+++ Given data
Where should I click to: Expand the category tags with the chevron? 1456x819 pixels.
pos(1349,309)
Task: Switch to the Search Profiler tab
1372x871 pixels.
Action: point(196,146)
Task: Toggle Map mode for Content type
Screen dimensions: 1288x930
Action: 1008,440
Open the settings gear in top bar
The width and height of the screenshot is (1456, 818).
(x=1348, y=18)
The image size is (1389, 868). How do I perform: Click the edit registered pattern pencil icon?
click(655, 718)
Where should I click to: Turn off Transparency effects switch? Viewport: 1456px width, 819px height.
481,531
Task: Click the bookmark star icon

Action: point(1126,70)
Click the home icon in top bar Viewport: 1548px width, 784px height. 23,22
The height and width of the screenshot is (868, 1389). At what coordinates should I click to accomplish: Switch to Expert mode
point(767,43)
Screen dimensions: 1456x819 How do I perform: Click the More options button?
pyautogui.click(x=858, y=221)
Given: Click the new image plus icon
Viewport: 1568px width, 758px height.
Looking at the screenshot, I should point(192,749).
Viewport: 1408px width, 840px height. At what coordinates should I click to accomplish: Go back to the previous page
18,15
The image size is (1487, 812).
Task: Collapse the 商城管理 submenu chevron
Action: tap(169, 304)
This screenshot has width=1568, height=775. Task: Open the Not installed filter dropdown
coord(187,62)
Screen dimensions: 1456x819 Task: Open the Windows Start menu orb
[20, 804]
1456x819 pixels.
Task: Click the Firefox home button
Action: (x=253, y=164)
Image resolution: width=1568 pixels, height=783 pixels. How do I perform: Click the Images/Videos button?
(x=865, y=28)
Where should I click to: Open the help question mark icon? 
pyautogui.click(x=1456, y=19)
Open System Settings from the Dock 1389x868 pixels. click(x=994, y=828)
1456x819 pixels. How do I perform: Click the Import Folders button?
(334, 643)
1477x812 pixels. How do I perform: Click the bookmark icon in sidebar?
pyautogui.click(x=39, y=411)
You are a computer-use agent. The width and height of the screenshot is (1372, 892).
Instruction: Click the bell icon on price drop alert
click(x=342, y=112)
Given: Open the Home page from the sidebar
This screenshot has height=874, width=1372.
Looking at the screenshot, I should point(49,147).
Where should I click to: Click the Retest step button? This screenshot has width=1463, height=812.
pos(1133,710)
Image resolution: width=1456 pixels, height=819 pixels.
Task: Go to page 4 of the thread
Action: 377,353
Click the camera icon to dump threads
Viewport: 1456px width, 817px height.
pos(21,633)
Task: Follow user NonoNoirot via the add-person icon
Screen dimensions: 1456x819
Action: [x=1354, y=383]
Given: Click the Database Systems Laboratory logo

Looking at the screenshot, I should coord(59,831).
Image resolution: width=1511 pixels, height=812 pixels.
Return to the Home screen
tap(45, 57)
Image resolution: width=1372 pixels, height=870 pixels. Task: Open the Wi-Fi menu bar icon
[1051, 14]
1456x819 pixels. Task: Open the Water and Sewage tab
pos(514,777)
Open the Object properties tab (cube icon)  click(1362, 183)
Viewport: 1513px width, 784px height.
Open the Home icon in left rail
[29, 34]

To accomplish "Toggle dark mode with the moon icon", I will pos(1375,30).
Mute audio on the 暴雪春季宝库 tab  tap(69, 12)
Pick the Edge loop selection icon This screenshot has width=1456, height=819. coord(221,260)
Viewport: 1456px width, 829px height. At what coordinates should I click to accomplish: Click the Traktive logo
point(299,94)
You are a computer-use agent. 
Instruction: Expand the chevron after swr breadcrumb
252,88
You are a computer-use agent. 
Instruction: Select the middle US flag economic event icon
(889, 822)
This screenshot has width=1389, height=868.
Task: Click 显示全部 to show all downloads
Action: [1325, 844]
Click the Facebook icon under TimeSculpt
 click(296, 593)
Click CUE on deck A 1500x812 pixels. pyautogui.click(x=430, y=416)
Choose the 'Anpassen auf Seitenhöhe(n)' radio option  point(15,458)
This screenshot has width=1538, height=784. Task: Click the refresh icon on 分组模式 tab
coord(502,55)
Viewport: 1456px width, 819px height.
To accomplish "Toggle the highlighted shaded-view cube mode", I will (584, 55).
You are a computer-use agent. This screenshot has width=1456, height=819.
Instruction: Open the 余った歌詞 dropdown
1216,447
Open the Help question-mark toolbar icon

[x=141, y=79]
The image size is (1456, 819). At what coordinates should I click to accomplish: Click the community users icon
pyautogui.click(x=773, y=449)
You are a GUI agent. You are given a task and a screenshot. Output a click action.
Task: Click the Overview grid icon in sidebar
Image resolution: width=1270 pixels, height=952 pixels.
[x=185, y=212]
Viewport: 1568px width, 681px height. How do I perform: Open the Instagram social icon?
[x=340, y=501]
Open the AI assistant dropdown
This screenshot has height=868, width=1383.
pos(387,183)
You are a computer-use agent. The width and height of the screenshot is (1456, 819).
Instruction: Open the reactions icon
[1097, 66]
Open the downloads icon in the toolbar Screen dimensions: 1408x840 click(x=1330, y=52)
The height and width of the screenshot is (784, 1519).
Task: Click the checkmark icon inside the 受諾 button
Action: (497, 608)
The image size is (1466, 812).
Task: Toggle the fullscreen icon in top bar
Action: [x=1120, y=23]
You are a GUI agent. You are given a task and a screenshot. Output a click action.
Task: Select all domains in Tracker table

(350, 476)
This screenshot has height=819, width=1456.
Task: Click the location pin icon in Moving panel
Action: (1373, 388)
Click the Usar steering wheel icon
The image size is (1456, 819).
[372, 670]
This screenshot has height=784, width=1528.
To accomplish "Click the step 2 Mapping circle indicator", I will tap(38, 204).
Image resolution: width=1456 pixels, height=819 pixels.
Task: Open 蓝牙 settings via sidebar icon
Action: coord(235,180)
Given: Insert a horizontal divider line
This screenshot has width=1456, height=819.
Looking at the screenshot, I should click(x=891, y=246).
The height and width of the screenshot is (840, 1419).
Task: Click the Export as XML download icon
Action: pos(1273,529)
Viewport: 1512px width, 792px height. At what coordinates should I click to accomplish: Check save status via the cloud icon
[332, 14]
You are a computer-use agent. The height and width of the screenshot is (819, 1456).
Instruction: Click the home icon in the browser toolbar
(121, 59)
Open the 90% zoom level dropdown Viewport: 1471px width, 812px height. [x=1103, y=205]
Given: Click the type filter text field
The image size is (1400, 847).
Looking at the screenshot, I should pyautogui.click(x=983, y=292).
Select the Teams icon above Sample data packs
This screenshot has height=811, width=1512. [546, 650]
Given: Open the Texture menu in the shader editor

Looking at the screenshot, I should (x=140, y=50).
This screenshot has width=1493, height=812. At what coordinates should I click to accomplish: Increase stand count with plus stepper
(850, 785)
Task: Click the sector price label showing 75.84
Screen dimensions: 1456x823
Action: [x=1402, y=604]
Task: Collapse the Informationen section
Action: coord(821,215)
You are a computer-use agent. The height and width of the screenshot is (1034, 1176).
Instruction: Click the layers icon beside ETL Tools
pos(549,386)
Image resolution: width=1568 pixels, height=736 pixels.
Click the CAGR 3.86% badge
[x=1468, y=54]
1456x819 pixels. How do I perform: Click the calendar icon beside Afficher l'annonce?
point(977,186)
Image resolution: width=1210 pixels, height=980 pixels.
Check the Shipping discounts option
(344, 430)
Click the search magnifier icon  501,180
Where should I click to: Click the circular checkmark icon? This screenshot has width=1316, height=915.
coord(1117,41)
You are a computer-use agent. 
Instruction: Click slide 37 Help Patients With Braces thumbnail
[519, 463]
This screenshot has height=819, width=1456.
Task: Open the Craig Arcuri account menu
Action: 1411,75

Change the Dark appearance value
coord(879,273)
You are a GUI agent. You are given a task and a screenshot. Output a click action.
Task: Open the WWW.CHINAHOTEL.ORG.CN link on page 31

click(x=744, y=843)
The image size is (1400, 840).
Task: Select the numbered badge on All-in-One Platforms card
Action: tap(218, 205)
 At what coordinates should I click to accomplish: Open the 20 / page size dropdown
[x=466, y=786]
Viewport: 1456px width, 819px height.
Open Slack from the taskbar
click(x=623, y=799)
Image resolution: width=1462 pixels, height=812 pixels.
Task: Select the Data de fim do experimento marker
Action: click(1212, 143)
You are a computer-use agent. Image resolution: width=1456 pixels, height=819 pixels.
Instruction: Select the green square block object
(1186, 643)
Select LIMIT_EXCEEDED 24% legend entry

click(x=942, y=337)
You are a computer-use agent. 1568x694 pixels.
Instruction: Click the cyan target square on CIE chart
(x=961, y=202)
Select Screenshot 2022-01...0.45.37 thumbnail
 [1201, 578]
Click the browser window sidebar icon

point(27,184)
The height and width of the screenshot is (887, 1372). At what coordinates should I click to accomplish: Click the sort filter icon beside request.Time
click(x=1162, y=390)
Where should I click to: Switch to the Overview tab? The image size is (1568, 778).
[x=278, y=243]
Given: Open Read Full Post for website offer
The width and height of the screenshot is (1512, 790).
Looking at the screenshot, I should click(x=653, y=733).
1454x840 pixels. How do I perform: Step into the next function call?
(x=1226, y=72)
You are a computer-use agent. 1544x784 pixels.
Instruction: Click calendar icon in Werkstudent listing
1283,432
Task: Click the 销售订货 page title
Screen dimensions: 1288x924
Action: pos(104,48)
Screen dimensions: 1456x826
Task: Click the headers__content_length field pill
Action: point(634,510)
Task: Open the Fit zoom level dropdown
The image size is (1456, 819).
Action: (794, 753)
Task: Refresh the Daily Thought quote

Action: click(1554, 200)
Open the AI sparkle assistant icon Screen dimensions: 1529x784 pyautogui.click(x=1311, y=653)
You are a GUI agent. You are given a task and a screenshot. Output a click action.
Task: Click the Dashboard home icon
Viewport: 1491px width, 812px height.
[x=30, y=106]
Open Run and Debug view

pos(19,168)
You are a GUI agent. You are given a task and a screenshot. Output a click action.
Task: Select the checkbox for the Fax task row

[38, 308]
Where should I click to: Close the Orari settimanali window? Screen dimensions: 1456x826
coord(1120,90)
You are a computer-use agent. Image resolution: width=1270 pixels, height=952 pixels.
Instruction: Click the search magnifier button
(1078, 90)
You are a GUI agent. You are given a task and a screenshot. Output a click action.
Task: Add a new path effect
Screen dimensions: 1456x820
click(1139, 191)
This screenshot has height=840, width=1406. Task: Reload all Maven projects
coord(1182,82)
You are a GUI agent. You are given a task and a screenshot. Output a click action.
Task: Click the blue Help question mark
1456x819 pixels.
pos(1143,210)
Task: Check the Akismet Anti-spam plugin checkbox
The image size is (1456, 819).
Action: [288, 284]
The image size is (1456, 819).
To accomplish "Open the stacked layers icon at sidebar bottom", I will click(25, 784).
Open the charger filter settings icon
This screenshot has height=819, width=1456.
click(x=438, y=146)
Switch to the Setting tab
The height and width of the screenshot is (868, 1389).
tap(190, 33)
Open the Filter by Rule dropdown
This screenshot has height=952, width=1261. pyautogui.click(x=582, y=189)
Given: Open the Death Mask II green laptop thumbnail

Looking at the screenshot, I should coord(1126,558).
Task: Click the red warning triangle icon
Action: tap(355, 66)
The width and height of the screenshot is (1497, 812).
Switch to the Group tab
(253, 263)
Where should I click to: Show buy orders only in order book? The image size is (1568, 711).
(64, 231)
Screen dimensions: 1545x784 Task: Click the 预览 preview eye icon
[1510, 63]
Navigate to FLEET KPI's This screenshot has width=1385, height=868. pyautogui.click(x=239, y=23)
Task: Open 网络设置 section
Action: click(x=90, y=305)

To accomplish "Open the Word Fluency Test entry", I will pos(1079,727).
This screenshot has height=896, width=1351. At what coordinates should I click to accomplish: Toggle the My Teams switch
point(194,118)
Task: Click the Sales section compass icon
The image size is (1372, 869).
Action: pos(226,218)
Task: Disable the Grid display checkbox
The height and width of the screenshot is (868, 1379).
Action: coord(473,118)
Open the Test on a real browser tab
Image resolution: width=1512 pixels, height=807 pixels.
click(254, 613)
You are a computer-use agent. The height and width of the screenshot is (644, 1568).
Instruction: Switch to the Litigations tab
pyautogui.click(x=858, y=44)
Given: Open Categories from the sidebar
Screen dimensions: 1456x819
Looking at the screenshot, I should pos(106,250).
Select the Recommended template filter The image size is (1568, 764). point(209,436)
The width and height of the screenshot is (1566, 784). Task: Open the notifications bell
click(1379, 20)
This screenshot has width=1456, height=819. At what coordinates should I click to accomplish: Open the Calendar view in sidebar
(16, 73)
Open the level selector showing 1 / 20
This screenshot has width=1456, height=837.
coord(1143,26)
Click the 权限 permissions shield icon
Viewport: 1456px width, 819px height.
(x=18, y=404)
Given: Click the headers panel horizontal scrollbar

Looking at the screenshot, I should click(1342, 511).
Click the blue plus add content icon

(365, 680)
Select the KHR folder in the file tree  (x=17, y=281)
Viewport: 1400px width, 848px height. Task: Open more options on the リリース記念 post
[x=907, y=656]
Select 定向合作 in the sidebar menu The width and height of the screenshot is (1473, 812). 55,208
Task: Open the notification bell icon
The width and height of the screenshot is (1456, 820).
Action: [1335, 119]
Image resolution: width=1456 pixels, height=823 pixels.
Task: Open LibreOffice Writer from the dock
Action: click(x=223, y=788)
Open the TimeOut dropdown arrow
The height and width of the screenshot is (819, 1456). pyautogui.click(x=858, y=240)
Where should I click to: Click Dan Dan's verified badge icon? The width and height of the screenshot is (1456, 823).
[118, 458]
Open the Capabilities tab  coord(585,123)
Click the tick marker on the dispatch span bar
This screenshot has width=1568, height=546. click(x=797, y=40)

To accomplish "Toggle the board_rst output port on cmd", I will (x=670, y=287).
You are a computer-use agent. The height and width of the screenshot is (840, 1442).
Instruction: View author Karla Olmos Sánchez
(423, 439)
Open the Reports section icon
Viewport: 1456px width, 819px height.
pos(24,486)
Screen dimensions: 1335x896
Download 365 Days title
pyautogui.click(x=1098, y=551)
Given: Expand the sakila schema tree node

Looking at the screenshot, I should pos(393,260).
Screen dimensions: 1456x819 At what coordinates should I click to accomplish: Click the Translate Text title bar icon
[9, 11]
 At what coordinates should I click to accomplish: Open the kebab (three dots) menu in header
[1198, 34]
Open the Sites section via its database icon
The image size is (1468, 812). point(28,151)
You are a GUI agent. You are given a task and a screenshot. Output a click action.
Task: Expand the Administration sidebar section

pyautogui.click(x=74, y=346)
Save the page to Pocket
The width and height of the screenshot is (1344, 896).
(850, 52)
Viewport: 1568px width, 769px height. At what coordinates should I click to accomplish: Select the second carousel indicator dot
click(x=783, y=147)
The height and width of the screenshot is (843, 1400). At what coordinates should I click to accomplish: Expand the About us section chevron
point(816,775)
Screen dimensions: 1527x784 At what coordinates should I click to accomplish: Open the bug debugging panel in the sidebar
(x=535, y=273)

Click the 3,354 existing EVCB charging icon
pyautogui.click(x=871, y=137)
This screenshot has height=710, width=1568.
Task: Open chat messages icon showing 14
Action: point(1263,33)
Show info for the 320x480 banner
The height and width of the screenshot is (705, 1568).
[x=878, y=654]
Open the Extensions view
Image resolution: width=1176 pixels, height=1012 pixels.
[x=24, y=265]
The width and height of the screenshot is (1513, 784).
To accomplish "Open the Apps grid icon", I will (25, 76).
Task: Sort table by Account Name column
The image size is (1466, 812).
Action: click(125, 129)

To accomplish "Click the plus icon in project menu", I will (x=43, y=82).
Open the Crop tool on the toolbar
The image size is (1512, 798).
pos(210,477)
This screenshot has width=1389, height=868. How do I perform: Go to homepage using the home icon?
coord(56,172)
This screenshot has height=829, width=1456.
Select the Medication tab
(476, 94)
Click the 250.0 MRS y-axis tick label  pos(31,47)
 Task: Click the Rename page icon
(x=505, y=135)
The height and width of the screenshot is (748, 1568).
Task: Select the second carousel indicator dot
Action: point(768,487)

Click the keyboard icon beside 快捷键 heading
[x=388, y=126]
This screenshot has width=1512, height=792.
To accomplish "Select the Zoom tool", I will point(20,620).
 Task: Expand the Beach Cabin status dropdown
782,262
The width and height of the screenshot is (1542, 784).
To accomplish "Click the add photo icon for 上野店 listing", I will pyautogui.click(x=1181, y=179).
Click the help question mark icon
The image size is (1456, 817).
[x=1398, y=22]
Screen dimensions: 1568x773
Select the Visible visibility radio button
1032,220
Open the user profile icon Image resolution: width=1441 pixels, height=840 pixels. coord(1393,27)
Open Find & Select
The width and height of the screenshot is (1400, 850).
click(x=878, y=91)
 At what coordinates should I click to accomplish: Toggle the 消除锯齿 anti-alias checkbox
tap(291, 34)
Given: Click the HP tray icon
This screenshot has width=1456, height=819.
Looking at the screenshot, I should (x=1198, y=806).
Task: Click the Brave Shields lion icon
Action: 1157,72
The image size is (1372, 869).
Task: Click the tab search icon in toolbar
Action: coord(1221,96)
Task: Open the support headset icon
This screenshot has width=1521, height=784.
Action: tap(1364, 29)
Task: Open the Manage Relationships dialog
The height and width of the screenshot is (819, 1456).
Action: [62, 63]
++++++
## Instructions to follow
Take the lines above from the one containing "Task: Follow user" to the one containing "Image resolution: width=1511" and retype them exactly, both ends included, with nothing added.

## Exercise output
Task: Follow user NonoNoirot via the add-person icon
Screen dimensions: 1456x819
Action: [x=1354, y=383]
Given: Click the Database Systems Laboratory logo

Looking at the screenshot, I should coord(59,831).
Image resolution: width=1511 pixels, height=812 pixels.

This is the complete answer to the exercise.